[Extracted records]
%%

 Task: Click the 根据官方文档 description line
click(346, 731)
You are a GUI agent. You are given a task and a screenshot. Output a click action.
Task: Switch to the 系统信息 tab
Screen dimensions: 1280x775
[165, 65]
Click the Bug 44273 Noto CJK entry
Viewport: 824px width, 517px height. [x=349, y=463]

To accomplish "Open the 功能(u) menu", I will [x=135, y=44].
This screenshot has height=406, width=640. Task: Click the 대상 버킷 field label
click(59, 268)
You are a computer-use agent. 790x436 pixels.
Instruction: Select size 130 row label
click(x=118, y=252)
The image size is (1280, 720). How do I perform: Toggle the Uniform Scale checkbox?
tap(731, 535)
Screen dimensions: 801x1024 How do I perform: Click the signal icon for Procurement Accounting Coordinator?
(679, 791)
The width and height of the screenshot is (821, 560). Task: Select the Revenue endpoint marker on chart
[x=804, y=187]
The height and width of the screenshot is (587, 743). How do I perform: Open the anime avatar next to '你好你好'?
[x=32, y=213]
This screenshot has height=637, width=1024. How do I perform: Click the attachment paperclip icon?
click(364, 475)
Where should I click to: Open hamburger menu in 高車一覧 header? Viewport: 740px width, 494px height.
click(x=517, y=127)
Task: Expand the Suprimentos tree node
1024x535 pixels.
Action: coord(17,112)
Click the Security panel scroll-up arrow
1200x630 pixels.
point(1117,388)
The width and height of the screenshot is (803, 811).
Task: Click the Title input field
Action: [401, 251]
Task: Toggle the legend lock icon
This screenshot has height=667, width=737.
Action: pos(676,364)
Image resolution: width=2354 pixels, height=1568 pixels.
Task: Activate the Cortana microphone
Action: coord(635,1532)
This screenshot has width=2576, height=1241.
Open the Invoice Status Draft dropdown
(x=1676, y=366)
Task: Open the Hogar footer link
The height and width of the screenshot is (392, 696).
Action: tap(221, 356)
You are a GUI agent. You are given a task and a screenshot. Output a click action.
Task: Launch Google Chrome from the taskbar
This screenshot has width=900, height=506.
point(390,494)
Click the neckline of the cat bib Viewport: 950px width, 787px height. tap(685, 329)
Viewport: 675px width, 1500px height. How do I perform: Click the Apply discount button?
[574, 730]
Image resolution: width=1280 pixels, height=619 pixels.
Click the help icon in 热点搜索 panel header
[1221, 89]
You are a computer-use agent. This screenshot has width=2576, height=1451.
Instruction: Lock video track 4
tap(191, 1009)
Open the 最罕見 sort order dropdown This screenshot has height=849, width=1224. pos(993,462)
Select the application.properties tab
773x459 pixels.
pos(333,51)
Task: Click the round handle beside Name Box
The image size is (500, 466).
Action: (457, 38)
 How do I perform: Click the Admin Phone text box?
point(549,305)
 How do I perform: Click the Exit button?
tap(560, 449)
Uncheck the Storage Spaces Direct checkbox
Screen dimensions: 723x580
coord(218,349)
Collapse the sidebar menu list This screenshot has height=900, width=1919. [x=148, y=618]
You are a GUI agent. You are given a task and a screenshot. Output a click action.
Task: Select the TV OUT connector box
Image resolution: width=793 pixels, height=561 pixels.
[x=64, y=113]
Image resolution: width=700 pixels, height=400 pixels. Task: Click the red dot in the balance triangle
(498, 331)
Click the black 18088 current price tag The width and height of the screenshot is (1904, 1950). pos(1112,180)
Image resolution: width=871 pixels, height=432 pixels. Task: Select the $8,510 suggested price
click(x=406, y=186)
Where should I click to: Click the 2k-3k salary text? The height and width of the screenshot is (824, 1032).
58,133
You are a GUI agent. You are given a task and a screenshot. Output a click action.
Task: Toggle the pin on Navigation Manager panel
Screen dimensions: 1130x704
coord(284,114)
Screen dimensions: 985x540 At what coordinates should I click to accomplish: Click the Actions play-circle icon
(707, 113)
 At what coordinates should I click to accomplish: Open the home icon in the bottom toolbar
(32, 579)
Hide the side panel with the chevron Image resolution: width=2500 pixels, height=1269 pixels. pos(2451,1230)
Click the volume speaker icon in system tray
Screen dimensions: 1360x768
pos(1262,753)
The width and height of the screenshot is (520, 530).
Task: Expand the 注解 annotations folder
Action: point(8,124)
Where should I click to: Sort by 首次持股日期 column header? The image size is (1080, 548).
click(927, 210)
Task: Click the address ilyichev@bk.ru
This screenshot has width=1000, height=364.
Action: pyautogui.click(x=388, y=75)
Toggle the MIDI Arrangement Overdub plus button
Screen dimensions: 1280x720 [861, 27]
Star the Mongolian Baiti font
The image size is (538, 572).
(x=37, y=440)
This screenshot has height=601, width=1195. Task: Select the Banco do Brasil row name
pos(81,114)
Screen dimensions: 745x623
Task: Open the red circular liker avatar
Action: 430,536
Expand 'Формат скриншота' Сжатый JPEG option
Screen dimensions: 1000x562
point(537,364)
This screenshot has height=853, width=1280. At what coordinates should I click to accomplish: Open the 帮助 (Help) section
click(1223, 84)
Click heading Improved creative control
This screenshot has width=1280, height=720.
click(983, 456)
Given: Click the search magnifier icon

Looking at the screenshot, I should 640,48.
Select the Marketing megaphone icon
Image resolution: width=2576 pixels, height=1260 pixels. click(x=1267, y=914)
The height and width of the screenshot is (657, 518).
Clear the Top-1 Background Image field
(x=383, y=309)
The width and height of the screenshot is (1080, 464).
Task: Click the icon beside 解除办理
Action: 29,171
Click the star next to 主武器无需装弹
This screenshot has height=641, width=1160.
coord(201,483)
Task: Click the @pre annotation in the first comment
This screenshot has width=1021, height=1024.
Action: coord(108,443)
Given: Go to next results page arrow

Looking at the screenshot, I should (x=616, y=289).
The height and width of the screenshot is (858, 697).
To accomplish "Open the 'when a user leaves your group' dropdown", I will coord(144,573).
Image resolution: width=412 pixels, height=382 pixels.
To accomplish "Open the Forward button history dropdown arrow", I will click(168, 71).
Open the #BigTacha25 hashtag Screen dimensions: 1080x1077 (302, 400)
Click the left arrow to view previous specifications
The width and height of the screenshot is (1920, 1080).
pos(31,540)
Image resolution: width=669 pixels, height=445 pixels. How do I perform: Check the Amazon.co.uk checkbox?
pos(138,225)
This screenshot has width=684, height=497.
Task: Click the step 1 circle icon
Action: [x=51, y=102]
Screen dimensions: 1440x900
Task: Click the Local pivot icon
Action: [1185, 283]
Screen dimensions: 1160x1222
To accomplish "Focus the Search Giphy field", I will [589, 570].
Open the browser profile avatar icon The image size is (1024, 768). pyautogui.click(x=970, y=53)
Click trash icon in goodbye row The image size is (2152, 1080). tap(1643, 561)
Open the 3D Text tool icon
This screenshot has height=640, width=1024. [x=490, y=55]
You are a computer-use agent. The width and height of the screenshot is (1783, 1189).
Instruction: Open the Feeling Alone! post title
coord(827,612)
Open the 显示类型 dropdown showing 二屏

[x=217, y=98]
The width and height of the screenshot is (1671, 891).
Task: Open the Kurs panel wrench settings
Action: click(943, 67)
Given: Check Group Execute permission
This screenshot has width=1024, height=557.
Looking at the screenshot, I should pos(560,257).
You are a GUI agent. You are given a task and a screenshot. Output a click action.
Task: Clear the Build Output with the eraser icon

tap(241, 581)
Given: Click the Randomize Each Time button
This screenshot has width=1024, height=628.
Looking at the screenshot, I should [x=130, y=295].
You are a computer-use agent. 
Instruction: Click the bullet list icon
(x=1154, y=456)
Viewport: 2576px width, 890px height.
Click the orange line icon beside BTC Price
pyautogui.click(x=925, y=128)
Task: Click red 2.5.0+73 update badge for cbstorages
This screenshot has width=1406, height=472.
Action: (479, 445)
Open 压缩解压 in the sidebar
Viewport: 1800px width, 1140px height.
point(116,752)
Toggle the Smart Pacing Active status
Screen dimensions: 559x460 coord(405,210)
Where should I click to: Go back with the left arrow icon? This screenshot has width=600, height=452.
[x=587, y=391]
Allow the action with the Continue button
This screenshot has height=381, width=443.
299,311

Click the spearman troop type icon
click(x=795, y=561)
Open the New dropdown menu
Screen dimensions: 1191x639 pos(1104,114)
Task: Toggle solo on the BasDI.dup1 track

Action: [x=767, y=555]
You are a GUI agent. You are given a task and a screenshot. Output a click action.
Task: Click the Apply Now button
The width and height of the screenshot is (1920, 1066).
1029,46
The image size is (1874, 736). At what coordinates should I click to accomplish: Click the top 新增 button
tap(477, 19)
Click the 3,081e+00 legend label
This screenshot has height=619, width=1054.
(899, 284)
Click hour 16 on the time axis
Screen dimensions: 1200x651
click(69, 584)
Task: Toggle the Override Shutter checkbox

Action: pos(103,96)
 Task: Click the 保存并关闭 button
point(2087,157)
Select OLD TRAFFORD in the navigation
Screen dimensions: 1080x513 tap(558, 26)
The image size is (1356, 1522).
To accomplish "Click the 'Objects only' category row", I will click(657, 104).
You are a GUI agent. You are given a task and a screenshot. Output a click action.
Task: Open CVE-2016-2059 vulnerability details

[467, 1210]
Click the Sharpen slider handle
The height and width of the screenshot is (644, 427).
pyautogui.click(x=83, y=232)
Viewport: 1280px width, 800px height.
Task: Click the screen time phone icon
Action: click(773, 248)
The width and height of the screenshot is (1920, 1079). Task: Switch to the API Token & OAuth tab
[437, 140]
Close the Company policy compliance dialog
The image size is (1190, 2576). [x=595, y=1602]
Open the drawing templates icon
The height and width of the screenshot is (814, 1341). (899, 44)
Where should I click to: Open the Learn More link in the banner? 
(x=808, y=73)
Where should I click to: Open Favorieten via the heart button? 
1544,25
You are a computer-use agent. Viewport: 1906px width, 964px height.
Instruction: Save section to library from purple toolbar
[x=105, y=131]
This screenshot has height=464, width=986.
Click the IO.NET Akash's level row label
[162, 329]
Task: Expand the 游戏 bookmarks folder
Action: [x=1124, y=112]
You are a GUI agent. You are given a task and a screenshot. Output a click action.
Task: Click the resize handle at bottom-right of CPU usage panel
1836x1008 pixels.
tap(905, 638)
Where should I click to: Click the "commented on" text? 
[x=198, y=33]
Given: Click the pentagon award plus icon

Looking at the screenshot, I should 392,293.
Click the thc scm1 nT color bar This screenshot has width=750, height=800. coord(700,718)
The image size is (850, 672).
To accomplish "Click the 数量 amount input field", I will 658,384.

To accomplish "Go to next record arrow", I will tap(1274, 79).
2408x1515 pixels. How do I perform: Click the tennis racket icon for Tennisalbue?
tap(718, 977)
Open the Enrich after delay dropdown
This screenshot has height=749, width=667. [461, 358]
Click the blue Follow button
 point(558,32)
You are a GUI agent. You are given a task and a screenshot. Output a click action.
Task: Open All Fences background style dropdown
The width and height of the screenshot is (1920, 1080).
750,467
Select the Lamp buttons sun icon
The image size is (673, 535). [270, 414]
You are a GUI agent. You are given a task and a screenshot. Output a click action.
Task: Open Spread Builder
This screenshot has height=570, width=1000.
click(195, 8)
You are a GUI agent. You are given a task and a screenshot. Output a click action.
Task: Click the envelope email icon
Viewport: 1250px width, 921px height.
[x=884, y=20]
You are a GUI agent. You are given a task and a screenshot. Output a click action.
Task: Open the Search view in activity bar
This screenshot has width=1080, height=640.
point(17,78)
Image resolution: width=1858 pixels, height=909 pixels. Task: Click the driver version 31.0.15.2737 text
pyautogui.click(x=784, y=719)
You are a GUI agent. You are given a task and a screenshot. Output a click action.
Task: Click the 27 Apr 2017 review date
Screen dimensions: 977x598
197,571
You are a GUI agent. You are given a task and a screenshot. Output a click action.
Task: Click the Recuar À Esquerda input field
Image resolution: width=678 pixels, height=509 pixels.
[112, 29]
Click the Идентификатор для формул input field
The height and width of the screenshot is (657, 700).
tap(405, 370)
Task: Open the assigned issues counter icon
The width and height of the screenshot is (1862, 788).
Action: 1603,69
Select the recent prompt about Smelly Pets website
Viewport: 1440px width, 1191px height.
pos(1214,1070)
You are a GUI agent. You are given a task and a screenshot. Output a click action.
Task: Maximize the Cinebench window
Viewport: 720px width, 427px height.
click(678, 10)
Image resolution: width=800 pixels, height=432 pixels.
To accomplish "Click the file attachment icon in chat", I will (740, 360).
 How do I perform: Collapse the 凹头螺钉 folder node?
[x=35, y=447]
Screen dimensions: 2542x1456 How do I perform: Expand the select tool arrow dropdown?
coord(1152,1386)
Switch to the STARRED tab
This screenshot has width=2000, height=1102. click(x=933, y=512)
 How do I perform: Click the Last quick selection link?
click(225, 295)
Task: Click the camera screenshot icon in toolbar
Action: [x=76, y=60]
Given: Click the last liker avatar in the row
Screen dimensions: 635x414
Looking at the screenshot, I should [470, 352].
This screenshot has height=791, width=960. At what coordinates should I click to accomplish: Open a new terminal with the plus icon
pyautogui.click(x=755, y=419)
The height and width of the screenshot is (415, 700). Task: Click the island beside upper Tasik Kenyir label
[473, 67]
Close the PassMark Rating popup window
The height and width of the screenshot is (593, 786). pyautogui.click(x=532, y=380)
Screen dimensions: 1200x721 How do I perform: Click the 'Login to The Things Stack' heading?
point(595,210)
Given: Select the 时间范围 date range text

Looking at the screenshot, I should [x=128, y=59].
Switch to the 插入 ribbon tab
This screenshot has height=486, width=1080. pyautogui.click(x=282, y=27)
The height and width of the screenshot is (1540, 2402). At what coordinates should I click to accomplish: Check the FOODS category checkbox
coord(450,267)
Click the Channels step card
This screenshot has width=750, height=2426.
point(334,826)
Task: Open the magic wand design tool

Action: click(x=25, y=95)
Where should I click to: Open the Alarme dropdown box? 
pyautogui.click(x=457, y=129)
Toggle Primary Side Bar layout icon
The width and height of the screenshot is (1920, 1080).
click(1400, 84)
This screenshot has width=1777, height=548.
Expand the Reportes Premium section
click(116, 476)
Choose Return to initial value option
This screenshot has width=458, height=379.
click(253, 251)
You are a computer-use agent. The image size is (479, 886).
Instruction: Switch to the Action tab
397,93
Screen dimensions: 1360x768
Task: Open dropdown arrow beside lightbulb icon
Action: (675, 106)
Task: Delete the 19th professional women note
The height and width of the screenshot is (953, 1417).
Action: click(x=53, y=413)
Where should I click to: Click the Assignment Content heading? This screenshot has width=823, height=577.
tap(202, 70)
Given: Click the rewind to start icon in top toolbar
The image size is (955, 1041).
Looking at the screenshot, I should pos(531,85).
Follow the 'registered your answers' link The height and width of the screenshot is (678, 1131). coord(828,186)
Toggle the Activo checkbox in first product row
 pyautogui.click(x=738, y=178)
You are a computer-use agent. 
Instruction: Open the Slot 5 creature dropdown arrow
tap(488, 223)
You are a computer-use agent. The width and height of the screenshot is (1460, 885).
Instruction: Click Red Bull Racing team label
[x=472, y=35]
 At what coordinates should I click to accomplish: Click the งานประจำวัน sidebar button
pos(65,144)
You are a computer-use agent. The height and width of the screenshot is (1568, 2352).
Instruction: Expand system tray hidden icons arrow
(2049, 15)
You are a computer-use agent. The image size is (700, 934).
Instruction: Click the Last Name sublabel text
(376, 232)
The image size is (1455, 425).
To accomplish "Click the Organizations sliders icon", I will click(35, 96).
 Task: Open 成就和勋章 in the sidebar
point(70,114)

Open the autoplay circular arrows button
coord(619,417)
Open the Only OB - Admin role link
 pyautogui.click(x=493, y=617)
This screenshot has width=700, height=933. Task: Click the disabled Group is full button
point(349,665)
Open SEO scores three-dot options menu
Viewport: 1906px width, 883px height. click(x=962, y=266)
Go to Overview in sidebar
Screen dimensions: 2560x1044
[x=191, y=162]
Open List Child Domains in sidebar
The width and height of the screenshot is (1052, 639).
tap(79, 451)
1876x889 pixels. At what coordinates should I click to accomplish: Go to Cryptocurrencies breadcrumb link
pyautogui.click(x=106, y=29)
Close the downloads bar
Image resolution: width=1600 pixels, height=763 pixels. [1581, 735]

%%

— TASK OBJECTIVE —
Turn the part of the records that opens with the line containing "Switch to the 插入 ribbon tab" and closes with the line containing "click(1400, 84)" into a Markdown table with the columns Row and Line. Number each row and leave out blank lines.

— TASK OUTPUT —
| Row | Line |
|---|---|
| 1 | Switch to the 插入 ribbon tab |
| 2 | This screenshot has height=486, width=1080. pyautogui.click(x=282, y=27) |
| 3 | The height and width of the screenshot is (1540, 2402). At what coordinates should I click to accomplish: Check the FOODS category checkbox |
| 4 | coord(450,267) |
| 5 | Click the Channels step card |
| 6 | This screenshot has width=750, height=2426. |
| 7 | point(334,826) |
| 8 | Task: Open the magic wand design tool |
| 9 | Action: click(x=25, y=95) |
| 10 | Where should I click to: Open the Alarme dropdown box?  |
| 11 | pyautogui.click(x=457, y=129) |
| 12 | Toggle Primary Side Bar layout icon |
| 13 | The width and height of the screenshot is (1920, 1080). |
| 14 | click(1400, 84) |